The Bergmanesque style of intensely personal cinema, in which desire and suffering dominated the character’s lives, first gained wide attention in the early 1950s—when many American filmmakers were making soapy dramas or promoting gimmicks like Smell-o-Vision.
In Europe, movie directors such as Jean-Luc Godard and François Truffaut helped break visual and narrative rules, but Bergman stood out for dreamy and often disturbingly psychological films that expressed emotional isolation and modern spiritual crisis.
Women were especially prominent in Bergman’s films. Confused by their doubts and desires, sometimes entirely driven by their passions, Bergman’s women usually stood on the brink of mental collapse. His men, on the other hand, were often hapless bystanders, incapable of understanding their own lives, much less those of anyone around them.
“The people in my films are exactly like myself—creatures of instinct, of rather poor intellectual capacity, who at best think while they’re talking,” Bergman once said. “Mostly they’re body, with a little hollow for the soul.”
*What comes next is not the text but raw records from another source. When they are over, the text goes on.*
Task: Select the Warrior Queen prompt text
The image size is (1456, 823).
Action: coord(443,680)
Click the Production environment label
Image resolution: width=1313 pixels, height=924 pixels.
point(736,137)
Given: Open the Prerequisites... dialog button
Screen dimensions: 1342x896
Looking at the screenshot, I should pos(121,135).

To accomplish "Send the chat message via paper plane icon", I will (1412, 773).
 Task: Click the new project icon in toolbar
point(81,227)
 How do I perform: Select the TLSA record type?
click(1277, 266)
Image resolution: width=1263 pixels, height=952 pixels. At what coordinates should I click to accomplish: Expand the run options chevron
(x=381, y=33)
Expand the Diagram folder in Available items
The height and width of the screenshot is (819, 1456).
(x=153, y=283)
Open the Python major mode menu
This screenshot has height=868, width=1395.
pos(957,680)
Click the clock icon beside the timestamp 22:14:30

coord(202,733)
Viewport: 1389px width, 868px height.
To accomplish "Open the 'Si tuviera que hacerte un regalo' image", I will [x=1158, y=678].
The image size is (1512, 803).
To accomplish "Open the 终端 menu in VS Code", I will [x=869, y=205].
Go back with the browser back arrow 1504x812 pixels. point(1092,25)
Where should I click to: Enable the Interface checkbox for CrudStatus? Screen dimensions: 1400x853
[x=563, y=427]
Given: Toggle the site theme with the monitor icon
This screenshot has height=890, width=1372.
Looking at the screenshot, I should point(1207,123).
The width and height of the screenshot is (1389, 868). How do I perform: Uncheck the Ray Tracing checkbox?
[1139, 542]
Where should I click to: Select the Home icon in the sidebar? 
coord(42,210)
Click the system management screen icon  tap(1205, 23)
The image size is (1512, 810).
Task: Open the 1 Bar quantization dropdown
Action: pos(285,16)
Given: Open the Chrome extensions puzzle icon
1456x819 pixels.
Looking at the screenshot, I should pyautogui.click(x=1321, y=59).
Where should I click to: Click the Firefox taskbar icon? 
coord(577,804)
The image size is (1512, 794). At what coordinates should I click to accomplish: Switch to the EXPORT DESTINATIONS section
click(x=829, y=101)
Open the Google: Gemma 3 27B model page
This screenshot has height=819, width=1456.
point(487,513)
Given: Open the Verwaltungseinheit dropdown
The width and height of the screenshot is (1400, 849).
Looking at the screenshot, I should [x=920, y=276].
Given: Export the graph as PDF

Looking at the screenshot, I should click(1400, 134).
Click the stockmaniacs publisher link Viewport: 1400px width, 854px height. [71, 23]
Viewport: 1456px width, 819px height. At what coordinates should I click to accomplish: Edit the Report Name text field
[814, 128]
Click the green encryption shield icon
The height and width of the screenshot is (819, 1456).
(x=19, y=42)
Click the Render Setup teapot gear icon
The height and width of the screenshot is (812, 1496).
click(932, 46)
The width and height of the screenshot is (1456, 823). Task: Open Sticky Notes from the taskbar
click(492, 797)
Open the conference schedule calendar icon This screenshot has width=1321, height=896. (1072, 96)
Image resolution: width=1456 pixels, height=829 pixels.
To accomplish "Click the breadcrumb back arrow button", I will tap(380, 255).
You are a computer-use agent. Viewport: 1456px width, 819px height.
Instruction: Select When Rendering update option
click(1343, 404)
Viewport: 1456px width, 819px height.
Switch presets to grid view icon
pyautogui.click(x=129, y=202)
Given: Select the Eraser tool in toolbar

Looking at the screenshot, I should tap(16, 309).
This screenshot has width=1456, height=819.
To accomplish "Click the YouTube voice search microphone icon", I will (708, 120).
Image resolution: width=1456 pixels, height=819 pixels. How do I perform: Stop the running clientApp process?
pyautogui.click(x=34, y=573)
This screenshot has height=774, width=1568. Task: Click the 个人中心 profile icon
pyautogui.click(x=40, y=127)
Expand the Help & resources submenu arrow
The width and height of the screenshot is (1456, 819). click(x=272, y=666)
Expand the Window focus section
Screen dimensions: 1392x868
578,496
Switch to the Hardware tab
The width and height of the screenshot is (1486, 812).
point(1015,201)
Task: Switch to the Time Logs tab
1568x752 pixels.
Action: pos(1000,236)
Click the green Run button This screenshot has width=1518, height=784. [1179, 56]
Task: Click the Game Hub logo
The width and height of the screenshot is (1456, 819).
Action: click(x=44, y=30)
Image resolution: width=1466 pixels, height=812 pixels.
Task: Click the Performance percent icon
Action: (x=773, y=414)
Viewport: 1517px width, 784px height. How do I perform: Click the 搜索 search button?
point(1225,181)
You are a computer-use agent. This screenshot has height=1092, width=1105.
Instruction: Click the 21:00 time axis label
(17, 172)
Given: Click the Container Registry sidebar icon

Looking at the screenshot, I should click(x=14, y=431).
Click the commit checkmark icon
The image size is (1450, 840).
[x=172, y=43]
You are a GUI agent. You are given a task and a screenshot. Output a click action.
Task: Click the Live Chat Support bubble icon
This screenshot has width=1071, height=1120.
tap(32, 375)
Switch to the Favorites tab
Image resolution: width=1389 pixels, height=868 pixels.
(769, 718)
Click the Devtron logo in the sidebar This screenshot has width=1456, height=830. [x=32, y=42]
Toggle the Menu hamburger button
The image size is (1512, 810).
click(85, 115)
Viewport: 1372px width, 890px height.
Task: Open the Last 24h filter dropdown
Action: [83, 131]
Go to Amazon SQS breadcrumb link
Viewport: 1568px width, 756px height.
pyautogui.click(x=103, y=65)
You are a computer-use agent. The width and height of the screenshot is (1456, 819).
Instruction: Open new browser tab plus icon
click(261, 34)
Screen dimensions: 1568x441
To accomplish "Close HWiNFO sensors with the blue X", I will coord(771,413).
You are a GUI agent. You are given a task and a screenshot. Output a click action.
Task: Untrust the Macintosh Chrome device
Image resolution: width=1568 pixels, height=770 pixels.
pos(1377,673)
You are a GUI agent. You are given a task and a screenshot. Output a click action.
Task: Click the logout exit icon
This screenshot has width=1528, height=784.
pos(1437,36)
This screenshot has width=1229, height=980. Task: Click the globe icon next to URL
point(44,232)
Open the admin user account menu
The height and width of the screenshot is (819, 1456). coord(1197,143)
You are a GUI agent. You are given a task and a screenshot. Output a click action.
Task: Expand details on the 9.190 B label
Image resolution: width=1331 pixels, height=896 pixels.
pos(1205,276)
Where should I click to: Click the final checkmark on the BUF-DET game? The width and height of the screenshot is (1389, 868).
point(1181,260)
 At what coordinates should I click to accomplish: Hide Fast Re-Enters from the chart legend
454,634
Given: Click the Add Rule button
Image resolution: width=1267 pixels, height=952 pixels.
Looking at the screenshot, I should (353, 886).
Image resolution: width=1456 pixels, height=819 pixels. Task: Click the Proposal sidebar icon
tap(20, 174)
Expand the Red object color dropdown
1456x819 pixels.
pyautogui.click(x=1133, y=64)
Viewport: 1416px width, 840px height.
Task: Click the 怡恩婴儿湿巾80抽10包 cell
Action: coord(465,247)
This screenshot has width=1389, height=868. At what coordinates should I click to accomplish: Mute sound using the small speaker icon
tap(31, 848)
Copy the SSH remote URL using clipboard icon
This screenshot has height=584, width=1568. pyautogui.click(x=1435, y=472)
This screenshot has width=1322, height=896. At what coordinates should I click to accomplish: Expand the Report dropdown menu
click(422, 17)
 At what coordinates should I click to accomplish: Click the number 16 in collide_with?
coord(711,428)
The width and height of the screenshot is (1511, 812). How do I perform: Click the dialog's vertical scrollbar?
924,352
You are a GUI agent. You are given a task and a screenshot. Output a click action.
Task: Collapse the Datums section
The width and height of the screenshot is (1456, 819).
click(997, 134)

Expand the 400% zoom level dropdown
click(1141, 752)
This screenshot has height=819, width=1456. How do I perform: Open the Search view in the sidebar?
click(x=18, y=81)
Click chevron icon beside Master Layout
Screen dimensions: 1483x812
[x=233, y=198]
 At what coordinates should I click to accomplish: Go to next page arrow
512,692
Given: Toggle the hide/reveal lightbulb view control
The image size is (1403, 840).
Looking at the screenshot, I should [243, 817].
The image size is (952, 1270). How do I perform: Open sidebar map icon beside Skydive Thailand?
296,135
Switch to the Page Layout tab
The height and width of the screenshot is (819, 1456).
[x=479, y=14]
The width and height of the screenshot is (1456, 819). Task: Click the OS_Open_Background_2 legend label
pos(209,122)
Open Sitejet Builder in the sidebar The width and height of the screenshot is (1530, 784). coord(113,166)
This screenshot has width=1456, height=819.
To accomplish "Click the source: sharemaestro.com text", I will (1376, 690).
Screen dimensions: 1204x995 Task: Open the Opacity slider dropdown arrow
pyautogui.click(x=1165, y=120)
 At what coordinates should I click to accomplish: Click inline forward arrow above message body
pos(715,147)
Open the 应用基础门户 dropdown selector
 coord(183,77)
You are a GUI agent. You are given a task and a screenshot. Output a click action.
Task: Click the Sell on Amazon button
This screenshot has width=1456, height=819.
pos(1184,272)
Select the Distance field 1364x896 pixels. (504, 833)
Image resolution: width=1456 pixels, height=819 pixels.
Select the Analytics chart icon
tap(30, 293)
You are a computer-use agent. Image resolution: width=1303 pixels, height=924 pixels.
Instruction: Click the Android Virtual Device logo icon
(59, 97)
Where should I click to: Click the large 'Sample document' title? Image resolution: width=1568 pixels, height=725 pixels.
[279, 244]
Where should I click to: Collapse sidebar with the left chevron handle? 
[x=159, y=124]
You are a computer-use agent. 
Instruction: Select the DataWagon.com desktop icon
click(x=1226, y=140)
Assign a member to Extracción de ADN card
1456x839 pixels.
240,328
To Bergman, solace was only possible through erotic and intellectual connections, but this was complicated when people cloak true emotions. He underscored this theme by focusing on characters involved in theatre, used to disguises and role playing.
Bergman won favourable comparisons with August Strindberg, the 19th-century playwright he admired, for his psychological insights and for addressing themes often ignored by contemporaries.